DATA TO USE Block Start
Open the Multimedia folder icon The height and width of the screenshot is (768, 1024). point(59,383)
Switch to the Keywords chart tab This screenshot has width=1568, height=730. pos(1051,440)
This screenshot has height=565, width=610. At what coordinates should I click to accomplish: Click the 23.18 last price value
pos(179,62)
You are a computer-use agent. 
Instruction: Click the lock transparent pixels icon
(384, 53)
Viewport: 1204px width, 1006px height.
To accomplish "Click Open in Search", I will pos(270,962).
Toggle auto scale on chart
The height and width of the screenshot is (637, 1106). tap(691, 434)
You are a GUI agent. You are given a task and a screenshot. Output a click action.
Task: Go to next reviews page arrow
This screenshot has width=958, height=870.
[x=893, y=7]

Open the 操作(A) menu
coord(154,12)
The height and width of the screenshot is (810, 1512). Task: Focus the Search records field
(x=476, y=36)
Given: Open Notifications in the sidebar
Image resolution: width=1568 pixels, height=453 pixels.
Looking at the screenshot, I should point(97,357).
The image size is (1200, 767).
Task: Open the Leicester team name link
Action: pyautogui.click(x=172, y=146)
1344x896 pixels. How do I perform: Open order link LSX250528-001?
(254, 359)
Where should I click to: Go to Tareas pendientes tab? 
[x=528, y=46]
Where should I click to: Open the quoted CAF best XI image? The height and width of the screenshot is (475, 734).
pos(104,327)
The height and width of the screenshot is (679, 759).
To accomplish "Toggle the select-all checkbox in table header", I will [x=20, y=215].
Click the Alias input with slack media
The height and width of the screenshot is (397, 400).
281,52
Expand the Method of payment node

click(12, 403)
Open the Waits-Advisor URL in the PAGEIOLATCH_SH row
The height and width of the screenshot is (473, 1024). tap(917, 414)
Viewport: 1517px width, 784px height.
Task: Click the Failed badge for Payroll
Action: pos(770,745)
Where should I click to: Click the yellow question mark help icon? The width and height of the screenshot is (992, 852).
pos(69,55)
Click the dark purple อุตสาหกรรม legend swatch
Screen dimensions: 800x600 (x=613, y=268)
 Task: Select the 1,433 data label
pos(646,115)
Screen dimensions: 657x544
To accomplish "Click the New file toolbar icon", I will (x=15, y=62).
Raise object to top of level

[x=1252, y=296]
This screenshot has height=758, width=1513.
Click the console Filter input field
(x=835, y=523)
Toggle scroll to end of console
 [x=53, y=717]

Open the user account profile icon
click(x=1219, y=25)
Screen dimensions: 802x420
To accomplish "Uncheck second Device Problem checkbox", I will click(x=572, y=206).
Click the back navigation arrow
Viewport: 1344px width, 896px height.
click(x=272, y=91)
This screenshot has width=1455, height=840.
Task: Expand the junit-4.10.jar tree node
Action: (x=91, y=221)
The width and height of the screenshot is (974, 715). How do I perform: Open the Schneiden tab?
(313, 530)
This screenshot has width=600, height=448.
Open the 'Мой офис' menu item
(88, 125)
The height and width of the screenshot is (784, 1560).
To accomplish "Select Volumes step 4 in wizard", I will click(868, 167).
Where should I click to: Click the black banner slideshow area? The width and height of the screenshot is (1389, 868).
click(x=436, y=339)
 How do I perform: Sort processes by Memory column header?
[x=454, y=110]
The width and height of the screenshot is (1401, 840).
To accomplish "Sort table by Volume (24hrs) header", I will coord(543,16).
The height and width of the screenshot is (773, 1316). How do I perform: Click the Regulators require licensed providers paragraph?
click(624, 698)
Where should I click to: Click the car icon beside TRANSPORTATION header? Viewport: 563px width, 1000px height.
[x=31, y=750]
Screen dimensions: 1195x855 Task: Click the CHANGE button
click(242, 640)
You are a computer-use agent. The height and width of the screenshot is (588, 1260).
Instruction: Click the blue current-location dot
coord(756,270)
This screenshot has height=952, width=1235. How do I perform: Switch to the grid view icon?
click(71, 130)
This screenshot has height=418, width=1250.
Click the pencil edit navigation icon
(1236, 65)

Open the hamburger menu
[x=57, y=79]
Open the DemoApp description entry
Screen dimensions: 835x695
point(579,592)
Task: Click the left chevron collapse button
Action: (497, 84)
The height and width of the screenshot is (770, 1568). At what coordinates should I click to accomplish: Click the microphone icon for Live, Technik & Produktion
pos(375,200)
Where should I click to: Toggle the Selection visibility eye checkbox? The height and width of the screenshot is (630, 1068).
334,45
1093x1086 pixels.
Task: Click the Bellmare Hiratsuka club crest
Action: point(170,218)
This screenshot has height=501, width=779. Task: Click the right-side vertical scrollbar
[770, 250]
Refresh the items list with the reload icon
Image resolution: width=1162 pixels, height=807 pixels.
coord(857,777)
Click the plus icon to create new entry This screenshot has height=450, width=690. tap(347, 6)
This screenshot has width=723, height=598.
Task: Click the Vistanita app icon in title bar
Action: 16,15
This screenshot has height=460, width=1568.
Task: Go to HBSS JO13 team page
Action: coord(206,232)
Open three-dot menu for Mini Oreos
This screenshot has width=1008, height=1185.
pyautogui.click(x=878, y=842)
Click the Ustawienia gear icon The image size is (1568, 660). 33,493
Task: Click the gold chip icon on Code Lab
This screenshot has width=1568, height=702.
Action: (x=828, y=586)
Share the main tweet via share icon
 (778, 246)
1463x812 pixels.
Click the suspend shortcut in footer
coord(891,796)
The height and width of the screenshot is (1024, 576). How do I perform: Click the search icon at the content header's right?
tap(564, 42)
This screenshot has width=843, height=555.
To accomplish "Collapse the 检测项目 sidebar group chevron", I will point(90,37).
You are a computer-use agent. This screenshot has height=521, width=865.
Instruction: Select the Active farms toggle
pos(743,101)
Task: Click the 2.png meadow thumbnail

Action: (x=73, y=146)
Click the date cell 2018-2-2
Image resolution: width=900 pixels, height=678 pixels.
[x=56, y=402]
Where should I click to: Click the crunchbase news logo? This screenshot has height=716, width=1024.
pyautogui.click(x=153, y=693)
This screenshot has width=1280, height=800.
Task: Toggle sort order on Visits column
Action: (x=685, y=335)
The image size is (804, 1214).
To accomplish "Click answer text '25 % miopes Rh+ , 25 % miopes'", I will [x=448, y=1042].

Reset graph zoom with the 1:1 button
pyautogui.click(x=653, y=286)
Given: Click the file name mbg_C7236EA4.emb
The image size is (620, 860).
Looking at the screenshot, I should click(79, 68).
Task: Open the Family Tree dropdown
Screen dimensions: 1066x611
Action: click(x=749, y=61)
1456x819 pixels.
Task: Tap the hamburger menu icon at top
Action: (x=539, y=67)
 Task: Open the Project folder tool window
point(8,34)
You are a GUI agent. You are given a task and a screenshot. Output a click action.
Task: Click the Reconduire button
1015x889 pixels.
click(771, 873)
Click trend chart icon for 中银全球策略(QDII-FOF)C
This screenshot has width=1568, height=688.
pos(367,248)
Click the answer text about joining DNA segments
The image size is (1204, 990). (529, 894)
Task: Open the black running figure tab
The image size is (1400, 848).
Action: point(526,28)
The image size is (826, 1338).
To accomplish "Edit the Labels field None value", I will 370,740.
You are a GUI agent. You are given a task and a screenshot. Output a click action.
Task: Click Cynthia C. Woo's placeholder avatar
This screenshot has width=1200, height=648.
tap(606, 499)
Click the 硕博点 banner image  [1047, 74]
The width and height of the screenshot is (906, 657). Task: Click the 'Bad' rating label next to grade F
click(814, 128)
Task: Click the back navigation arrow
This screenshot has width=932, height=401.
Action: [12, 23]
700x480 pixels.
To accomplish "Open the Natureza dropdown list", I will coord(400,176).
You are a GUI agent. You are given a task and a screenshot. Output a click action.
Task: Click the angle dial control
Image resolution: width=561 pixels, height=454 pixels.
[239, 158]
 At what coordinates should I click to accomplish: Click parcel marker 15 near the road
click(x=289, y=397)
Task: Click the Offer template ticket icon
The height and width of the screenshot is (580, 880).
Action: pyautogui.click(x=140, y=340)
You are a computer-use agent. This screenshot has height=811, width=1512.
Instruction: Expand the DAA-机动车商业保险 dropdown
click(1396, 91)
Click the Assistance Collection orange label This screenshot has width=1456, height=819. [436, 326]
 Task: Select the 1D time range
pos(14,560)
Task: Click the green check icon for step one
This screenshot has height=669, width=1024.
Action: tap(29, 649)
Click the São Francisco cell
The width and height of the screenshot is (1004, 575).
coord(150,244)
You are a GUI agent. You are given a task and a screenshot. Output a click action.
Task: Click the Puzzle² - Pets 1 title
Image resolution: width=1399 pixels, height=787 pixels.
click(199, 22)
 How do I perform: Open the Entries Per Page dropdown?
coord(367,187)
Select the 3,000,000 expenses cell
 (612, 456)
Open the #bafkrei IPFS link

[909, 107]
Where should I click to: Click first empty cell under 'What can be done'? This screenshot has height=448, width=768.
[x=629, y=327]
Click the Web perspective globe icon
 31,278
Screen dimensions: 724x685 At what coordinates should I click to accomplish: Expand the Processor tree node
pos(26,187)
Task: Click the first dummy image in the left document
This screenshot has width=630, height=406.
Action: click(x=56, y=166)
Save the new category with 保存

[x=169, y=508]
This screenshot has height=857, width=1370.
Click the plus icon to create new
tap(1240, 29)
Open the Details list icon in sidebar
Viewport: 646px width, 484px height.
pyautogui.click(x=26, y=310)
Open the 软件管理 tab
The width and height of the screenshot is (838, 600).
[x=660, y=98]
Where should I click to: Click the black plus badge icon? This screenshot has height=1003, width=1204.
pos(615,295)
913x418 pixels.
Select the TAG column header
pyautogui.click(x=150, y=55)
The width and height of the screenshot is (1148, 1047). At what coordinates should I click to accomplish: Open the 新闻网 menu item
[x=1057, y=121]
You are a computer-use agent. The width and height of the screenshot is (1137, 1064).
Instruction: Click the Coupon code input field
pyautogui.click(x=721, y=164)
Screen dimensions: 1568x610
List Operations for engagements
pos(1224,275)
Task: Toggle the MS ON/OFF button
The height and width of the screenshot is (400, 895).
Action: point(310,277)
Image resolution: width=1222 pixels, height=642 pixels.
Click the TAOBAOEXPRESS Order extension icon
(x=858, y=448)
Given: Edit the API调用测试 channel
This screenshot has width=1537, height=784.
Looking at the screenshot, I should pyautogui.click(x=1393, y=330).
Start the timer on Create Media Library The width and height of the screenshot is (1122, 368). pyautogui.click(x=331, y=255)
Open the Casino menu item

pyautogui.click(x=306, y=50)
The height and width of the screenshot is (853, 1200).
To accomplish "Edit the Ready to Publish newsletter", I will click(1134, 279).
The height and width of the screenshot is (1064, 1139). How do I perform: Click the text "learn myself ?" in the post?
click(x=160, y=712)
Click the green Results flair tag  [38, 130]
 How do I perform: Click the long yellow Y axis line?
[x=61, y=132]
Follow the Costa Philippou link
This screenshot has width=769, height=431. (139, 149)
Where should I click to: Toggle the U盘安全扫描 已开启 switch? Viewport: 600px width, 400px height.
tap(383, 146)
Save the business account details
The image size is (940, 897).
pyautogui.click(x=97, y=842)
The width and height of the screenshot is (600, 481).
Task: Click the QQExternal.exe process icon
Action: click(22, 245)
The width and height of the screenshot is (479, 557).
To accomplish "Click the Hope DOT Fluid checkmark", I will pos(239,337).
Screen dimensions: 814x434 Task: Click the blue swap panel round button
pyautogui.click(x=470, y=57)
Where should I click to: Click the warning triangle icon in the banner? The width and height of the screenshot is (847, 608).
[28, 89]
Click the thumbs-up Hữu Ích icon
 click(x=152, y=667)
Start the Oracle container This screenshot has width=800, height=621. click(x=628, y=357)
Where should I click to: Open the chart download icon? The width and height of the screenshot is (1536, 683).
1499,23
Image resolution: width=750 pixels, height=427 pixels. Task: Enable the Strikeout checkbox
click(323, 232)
DATA TO USE Block End
PROBLEM TO SOLVE -
Pick out and copy the lines of the material that include the word "computer".

SOLUTION TO THIS TASK -
You are a computer-use agent. 
You are a computer-use agent. The height and width of the screenshot is (588, 1260).
You are a computer-use agent. This screenshot has height=521, width=865.
You are a computer-use agent. This screenshot has height=811, width=1512.
You are a computer-use agent. The width and height of the screenshot is (1137, 1064).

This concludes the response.